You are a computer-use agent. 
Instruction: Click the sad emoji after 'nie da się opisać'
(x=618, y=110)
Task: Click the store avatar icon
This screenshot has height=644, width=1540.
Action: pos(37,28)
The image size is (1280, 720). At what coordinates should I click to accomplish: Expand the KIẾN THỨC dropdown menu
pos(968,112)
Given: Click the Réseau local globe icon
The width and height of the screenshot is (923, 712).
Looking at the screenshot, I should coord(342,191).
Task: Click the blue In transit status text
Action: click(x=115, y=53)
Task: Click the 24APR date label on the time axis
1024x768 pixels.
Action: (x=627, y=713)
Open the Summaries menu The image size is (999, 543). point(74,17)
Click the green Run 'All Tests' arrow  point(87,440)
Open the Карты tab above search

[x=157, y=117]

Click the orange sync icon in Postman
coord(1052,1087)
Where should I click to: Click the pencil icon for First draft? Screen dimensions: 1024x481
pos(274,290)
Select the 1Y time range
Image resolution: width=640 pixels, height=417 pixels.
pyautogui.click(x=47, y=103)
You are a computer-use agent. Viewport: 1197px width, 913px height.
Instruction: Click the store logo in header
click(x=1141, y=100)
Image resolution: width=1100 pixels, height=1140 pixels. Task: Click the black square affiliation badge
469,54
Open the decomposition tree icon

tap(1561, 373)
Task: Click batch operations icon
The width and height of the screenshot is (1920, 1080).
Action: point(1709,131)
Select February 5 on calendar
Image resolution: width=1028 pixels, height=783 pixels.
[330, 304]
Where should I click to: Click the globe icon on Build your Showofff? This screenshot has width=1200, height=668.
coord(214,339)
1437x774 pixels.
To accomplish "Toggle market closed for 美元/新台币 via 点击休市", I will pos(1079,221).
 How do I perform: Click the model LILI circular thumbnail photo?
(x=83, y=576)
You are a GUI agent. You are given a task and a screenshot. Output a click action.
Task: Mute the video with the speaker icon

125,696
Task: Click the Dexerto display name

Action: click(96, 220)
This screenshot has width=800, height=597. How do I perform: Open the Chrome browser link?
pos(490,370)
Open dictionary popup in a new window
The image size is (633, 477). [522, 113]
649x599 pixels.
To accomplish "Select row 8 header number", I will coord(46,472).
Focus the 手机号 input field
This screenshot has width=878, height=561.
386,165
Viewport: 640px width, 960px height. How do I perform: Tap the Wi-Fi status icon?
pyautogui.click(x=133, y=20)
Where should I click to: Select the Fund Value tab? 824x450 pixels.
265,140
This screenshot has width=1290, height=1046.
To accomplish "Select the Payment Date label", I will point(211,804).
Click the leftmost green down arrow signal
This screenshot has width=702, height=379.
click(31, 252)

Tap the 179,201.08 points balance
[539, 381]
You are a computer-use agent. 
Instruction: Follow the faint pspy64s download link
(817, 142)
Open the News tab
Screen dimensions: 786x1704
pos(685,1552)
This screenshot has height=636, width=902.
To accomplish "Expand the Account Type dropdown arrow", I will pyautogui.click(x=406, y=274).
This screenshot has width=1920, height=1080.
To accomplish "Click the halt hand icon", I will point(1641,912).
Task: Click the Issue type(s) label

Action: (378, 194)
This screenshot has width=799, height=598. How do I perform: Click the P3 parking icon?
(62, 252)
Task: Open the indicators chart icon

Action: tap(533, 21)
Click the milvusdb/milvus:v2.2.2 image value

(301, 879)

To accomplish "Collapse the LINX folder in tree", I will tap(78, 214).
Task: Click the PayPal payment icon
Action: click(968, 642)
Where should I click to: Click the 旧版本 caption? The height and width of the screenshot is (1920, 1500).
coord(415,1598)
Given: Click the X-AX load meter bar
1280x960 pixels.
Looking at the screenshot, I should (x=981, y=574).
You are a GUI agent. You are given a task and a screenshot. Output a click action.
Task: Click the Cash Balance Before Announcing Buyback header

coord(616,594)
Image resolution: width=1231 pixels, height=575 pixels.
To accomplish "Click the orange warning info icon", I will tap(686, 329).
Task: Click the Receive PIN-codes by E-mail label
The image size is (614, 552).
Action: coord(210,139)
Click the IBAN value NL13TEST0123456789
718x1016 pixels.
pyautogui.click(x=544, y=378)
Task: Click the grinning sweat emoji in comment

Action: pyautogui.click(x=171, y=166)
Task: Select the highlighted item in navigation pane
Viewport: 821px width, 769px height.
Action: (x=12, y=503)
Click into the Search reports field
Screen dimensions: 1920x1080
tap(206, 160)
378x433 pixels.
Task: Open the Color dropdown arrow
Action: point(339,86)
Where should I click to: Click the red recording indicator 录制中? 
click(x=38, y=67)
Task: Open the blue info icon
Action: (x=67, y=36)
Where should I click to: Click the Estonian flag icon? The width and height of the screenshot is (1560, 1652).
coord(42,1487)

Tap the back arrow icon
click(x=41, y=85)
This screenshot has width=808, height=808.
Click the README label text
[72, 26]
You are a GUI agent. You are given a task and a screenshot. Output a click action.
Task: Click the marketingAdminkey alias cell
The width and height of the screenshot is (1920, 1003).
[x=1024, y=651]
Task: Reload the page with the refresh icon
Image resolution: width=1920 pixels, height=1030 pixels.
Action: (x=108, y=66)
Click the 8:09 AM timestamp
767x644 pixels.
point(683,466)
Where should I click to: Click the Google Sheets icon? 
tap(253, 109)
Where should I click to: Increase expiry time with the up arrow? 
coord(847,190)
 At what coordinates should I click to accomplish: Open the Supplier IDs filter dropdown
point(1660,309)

•••••

Work instruction:
Please copy exactly the lines from the one that contains "The width and height of the screenshot is (1920, 1003)." up to and including the final line of the listing above.

Solution to the exercise:
The width and height of the screenshot is (1920, 1003).
[x=1024, y=651]
Task: Reload the page with the refresh icon
Image resolution: width=1920 pixels, height=1030 pixels.
Action: (x=108, y=66)
Click the 8:09 AM timestamp
767x644 pixels.
point(683,466)
Where should I click to: Click the Google Sheets icon? 
tap(253, 109)
Where should I click to: Increase expiry time with the up arrow? 
coord(847,190)
 At what coordinates should I click to accomplish: Open the Supplier IDs filter dropdown
point(1660,309)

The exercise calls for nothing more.